(TASK INPUT Opens)
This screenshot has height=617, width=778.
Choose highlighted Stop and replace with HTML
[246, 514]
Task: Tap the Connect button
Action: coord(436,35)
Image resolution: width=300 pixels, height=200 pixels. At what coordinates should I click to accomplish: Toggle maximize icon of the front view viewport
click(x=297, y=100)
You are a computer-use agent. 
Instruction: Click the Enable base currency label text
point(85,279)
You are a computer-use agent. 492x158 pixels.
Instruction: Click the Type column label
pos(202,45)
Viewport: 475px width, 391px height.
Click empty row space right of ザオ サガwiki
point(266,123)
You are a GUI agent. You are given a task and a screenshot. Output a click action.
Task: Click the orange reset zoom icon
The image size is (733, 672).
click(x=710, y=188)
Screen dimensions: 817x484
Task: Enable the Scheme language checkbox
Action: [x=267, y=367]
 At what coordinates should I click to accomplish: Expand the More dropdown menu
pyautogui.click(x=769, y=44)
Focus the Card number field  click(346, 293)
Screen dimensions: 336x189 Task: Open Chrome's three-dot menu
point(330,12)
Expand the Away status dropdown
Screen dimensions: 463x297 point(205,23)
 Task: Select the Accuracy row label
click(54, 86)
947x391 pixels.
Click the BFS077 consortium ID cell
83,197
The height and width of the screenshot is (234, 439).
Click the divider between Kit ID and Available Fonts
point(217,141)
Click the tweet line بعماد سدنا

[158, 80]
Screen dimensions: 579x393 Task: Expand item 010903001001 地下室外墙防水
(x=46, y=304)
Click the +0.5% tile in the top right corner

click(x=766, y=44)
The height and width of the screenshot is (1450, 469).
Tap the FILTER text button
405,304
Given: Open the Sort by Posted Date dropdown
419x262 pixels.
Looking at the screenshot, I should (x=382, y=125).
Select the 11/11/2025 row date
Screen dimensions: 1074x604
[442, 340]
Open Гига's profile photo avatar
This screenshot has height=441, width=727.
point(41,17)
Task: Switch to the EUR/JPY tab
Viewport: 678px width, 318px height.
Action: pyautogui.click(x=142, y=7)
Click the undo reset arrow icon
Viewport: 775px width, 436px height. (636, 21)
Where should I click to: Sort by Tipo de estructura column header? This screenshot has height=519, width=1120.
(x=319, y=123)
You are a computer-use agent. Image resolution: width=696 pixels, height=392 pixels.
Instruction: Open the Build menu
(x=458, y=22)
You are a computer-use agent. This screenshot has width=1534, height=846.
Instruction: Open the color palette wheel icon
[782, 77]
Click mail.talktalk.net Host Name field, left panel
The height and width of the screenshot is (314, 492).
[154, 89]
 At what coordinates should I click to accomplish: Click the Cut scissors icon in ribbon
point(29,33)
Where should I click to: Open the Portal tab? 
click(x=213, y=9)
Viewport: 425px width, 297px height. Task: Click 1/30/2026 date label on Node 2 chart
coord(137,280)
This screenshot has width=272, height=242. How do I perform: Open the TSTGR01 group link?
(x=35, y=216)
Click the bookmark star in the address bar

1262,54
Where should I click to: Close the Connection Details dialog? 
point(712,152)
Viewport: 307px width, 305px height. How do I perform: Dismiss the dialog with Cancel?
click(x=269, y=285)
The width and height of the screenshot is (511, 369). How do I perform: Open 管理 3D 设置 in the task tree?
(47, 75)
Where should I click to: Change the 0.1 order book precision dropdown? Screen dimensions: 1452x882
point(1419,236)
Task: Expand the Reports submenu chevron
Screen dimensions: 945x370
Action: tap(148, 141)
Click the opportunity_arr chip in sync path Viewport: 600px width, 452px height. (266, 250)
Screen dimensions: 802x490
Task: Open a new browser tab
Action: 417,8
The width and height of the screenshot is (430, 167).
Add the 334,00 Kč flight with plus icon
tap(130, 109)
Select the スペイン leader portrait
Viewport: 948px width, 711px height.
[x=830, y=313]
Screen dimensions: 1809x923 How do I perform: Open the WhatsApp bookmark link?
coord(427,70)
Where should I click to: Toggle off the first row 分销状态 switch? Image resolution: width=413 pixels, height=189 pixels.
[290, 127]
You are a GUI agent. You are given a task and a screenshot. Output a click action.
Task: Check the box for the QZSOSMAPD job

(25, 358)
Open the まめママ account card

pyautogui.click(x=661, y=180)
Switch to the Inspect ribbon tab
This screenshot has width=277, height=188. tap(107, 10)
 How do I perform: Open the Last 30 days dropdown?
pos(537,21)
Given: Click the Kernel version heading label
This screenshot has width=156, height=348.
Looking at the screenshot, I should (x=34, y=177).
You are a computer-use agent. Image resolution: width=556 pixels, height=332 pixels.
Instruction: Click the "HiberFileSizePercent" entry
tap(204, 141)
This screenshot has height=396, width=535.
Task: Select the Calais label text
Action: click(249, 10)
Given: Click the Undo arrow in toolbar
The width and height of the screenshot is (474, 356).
(TASK INPUT Closes)
**WHAT IS NEEDED:** Reproducing the whole listing above is not the task. Copy exactly only the lines from the one with "This screenshot has width=272, height=242." to the one with "The width and height of the screenshot is (430, 167).", both kept.

**THE ANSWER:**
This screenshot has width=272, height=242. How do I perform: Open the TSTGR01 group link?
(x=35, y=216)
Click the bookmark star in the address bar

1262,54
Where should I click to: Close the Connection Details dialog? 
point(712,152)
Viewport: 307px width, 305px height. How do I perform: Dismiss the dialog with Cancel?
click(x=269, y=285)
The width and height of the screenshot is (511, 369). How do I perform: Open 管理 3D 设置 in the task tree?
(47, 75)
Where should I click to: Change the 0.1 order book precision dropdown? Screen dimensions: 1452x882
point(1419,236)
Task: Expand the Reports submenu chevron
Screen dimensions: 945x370
Action: tap(148, 141)
Click the opportunity_arr chip in sync path Viewport: 600px width, 452px height. (266, 250)
Screen dimensions: 802x490
Task: Open a new browser tab
Action: 417,8
The width and height of the screenshot is (430, 167).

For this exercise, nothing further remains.